Don't empty the contents into a crisp-packet and inhale.

Yeah, I know.:roll:

Actually ppsage,
the match-stick seems to be holding without the glue.


----------



## bazz cargo (Aug 7, 2018)

Coincidentally, I have found a screw as well. Is this some kind of alien invasion in disguise?


----------



## BlondeAverageReader (Aug 8, 2018)

bazz cargo said:


> Coincidentally, I have found a screw as well. Is this some kind of alien invasion in disguise?

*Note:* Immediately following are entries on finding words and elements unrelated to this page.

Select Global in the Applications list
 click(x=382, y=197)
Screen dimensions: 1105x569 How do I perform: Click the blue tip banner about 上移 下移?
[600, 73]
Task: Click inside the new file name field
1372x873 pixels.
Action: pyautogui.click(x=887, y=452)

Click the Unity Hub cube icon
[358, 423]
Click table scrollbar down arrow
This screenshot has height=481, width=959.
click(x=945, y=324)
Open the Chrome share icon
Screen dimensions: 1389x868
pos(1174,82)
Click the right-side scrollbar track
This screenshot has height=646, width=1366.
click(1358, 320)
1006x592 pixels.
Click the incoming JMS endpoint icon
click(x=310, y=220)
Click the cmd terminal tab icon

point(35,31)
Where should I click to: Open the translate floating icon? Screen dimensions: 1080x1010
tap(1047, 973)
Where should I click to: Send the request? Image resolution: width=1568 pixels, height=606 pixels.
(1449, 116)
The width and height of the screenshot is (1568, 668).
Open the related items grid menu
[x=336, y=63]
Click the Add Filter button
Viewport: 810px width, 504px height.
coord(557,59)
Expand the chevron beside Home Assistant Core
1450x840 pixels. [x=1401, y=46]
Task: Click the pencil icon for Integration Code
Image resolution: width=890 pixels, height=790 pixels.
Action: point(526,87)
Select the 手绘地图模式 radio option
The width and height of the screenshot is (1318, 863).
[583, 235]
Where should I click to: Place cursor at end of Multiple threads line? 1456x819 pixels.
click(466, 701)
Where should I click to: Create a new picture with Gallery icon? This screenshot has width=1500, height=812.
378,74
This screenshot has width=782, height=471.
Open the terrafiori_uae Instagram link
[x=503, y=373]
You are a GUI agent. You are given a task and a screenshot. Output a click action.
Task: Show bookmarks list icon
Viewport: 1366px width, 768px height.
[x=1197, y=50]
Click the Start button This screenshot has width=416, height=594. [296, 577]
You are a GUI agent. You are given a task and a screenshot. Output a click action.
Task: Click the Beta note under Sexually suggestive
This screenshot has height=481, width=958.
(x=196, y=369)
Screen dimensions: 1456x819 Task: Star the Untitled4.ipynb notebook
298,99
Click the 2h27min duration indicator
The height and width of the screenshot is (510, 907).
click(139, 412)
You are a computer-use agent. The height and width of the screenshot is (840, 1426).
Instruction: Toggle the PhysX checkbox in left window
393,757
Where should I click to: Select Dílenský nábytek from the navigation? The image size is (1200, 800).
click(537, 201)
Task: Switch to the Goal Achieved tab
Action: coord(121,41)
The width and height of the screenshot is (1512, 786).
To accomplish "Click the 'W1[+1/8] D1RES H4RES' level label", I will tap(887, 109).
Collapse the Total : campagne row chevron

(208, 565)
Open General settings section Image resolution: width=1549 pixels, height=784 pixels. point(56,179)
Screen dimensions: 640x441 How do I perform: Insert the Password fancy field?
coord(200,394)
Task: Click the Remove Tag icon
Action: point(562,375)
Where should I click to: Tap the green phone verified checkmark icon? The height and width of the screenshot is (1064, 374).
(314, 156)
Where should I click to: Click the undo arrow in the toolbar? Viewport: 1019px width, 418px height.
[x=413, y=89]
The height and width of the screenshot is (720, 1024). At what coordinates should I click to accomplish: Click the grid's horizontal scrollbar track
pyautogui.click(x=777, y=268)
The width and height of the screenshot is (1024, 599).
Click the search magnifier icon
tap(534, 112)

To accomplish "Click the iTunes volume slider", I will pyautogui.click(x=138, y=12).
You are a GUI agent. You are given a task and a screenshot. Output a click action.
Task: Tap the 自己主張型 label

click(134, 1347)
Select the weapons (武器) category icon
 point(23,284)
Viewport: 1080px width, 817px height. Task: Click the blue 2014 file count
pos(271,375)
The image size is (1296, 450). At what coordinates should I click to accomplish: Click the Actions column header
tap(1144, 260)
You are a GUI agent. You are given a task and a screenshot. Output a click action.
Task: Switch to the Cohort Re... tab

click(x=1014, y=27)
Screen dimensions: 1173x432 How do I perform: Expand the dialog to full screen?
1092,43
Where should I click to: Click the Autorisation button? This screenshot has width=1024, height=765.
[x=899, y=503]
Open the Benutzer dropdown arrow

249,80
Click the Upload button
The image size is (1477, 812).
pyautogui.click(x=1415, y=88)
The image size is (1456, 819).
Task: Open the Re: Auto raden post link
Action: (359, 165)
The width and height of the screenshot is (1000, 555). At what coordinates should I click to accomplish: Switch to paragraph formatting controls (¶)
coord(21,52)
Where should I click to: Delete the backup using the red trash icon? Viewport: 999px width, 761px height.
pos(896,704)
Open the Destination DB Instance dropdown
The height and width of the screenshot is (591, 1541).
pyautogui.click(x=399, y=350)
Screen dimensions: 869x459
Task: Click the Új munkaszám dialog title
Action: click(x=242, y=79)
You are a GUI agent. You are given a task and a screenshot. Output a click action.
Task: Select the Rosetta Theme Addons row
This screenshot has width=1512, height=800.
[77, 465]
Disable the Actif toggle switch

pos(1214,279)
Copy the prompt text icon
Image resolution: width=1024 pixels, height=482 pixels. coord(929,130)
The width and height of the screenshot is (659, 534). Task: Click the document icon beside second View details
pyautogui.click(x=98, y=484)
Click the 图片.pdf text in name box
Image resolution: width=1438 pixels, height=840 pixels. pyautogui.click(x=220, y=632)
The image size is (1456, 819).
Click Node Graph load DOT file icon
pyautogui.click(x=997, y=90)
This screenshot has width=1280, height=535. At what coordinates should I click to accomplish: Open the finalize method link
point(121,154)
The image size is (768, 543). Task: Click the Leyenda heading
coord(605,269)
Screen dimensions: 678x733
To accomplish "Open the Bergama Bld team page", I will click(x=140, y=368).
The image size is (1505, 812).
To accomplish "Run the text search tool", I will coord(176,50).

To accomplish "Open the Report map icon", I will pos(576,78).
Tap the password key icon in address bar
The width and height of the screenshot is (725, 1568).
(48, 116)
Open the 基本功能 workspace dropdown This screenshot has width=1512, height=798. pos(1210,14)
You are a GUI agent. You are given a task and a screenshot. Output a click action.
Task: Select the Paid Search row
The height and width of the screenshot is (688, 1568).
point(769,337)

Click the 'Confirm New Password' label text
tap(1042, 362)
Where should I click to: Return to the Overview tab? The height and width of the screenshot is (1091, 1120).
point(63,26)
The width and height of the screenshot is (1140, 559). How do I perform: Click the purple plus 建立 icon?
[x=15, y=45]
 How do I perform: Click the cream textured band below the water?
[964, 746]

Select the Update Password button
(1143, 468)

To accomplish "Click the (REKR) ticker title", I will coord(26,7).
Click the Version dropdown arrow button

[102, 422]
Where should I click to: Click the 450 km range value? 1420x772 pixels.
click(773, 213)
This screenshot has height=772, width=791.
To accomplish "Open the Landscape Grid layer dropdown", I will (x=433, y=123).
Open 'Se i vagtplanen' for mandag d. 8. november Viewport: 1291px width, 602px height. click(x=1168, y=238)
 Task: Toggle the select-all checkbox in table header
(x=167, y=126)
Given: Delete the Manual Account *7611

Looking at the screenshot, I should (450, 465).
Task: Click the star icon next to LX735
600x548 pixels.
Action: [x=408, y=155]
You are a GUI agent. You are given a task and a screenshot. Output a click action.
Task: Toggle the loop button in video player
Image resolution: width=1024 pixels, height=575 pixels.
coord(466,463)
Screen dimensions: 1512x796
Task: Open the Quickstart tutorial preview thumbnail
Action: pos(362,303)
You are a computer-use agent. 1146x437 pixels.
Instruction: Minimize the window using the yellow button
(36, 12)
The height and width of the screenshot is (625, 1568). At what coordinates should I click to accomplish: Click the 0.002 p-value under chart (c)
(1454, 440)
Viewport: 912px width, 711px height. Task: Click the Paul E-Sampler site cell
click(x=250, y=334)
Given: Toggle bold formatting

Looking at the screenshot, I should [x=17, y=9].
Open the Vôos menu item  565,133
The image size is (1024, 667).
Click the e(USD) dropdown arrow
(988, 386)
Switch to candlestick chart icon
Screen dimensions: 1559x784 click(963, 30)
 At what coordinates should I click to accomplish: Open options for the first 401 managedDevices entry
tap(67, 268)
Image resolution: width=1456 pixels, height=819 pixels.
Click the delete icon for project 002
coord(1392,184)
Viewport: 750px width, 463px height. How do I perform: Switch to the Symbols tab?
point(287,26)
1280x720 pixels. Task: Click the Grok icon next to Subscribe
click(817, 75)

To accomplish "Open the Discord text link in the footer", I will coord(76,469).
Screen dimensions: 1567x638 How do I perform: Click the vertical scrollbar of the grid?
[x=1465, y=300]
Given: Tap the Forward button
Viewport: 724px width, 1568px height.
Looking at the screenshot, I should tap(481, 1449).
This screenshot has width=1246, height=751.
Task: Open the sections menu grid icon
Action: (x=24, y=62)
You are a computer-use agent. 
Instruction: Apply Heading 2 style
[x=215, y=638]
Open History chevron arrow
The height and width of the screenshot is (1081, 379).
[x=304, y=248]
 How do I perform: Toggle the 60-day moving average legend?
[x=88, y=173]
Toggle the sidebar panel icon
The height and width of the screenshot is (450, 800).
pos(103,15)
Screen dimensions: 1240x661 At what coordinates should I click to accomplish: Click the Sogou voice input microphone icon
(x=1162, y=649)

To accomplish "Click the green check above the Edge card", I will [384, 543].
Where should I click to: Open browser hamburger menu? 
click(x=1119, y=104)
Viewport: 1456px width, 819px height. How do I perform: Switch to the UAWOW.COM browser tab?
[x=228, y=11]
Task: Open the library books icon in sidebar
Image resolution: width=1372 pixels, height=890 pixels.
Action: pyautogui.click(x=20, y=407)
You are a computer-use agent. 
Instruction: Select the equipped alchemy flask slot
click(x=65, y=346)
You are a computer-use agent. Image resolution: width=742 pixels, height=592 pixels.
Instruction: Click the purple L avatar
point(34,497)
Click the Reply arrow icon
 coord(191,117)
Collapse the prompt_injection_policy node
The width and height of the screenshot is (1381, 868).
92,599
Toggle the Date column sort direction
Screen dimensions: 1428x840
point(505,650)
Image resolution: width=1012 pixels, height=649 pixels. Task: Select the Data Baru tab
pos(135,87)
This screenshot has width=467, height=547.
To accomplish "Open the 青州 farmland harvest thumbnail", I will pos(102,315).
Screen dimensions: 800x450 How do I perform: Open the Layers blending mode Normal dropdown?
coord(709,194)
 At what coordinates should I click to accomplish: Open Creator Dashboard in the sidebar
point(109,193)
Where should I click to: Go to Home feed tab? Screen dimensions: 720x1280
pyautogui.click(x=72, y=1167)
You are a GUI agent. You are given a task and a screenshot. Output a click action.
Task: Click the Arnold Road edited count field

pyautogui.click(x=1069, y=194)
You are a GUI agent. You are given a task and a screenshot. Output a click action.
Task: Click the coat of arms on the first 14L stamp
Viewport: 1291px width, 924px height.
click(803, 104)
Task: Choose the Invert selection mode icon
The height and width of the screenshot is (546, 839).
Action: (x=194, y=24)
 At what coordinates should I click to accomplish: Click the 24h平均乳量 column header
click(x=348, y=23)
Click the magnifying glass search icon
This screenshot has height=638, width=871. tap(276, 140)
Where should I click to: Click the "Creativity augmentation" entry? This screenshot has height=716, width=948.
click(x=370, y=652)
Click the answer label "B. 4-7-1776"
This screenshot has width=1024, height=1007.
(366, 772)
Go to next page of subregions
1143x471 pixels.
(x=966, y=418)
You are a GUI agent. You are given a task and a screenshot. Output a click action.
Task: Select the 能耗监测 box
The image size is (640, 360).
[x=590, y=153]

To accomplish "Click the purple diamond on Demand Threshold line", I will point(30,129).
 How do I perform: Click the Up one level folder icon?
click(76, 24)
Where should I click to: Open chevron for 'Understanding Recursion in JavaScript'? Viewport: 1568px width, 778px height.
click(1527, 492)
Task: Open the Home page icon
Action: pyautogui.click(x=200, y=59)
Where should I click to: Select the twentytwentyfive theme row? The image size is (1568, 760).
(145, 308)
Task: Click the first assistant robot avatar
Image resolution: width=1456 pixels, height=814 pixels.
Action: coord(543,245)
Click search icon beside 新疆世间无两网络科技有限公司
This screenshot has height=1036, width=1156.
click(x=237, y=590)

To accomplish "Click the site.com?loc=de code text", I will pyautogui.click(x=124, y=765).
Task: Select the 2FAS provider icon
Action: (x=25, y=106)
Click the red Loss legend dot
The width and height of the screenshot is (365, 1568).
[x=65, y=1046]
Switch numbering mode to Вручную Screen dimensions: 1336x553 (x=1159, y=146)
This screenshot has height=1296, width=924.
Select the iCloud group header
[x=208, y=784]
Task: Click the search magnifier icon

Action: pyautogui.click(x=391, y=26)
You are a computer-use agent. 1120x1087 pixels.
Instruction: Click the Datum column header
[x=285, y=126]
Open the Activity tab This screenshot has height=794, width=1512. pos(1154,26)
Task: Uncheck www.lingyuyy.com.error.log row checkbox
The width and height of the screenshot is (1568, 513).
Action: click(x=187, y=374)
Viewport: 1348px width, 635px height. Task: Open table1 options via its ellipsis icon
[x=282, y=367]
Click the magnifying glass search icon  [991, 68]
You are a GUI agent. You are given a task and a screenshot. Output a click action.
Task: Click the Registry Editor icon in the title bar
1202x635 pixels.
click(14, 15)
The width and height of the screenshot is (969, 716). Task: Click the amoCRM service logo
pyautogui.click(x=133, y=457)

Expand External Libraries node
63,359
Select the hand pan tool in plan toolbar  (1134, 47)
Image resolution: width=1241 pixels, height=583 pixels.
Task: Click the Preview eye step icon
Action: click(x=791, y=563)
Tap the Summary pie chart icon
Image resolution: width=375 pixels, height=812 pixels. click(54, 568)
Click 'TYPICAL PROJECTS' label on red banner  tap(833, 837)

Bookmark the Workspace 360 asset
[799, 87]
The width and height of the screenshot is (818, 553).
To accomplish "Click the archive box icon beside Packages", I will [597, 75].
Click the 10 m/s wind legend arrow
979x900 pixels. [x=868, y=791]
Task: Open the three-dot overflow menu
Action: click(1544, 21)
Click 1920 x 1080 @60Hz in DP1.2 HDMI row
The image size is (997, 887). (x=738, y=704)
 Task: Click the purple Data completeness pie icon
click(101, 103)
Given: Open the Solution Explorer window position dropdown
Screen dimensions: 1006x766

No, just the fallout from people with a screw loose being free to roam the streets.


----------



## Olly Buckle (Aug 8, 2018)

I have a fair collection of found screws, carpenters must chuck them about like confetti. I also see a lot of bolts and nuts, but never in pairs and never the same size, they stay on the pavement, not useful. I once found a tenner, but only once in a lifetime.


----------



## bazz cargo (Aug 8, 2018)

BlondeAverageReader said:


> No, just the fallout from people with a screw loose being free to roam the streets.


Was this a Trump Joke?


----------



## BlondeAverageReader (Aug 9, 2018)

bazz cargo said:


> Was this a Trump Joke?


No, we were talking the odd screw, not a whole boxful.


----------



## JustRob (Aug 9, 2018)

dither said:


> I've been out shopping again and as I got off my bus and started to walk home would you ephing believe it? Lying on the ground as I walked up the High Street, a shiny new phillips screw, exactly the same as the other one. This time I put it in my pocket.
> 
> Two identical screws some six miles apart in different towns.
> 
> ...



Yes, that your buses are shaking apart.

*Baz*, what are you doing making approaches to my angel! That's it then - it's all off between us!


----------



## bazz cargo (Aug 11, 2018)

JustRob said:


> Yes, that your buses are shaking apart.
> 
> *Baz*, what are you doing making approaches to my angel! That's it then - it's all off between us!


Hmmm... Do you mean between you and me or between you and your Angel? I only ask cos if the lady is free... I don't get called 'an old floozy for nothing, I have to pay them.


----------



## BlondeAverageReader (Aug 11, 2018)

bazz cargo said:


> Hmmm... Do you mean between you and me or between you and your Angel? I only ask cos if the lady is free... I don't get called 'an old floozy for nothing, I have to pay them.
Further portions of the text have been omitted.